• **TASK GOAL**
Go through the material below line by line and count those containing "computer". Write the count and nothing more.

(DATA EXCERPTS)

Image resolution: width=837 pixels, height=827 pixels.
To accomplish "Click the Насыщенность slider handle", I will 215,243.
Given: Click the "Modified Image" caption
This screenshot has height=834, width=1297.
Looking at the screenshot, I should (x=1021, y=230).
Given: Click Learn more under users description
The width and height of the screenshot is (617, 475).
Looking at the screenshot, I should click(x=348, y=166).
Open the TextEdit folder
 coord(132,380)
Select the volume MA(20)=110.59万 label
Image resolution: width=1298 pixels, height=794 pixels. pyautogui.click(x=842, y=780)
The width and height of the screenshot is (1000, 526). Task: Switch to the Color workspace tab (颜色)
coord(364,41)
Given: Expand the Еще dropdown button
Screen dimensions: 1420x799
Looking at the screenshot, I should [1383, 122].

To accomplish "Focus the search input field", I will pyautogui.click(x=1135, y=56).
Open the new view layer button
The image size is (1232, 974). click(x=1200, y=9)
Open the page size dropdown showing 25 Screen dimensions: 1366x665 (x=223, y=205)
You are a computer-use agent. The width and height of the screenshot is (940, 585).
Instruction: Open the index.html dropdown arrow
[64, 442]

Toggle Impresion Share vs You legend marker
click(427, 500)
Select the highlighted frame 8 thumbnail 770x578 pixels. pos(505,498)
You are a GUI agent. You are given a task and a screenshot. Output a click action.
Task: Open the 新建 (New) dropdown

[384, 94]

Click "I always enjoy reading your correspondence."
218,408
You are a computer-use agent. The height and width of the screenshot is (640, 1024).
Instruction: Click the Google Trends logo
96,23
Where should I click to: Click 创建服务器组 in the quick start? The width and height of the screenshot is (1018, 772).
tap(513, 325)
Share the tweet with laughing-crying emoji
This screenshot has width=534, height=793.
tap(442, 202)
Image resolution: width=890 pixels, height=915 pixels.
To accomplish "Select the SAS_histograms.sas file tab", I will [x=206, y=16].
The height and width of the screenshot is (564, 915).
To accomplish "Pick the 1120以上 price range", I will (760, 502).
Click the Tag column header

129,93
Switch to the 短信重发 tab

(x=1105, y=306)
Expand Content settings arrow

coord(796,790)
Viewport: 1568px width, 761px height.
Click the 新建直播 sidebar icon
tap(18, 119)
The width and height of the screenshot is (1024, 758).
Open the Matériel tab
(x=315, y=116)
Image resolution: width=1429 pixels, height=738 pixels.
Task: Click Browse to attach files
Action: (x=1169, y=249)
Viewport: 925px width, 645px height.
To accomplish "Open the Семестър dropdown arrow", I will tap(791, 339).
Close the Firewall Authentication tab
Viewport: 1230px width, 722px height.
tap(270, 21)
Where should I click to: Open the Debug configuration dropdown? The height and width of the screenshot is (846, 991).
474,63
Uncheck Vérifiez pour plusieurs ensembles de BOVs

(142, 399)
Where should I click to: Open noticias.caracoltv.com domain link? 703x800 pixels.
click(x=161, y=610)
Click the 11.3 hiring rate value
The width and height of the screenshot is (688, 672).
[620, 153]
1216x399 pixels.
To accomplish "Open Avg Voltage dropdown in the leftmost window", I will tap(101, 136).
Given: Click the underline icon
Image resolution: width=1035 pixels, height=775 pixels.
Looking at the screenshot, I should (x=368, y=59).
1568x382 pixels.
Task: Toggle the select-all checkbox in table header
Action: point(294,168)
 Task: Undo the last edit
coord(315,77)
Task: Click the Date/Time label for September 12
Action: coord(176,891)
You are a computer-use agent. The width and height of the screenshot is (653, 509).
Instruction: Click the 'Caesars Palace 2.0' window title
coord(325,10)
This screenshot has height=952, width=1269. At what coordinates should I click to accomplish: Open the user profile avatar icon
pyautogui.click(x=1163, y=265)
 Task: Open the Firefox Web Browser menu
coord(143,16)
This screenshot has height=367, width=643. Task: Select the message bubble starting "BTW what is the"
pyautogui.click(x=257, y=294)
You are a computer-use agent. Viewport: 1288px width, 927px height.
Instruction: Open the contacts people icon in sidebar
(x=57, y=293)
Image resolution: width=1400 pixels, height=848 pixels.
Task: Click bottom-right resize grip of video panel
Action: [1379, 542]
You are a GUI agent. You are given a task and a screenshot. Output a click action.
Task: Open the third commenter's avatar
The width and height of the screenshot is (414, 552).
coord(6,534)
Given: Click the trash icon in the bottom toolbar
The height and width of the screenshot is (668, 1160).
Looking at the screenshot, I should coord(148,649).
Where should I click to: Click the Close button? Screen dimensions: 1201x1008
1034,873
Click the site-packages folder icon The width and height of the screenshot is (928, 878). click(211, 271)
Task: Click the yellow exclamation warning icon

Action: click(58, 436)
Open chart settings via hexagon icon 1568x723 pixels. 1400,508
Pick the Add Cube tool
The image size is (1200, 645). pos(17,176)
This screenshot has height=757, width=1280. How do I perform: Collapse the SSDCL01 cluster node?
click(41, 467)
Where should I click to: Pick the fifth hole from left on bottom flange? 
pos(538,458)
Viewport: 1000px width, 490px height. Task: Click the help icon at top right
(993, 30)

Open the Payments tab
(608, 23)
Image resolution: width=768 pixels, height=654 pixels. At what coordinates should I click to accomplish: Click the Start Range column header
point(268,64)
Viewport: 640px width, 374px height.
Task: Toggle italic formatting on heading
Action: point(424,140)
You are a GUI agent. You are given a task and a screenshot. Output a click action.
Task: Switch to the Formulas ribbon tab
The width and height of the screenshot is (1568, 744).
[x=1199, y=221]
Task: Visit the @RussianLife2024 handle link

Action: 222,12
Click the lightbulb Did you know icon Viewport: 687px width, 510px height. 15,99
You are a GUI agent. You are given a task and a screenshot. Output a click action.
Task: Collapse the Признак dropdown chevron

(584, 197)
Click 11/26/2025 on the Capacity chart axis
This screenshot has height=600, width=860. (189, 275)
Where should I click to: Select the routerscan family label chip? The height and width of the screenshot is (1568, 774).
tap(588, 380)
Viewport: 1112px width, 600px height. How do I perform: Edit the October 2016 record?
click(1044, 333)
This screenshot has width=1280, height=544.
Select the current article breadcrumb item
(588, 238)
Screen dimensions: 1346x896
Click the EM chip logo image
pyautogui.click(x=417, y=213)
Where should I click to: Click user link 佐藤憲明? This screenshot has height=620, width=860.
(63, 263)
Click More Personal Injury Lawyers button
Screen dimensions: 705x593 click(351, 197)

(End DATA EXCERPTS)

• **ANSWER SECTION**
4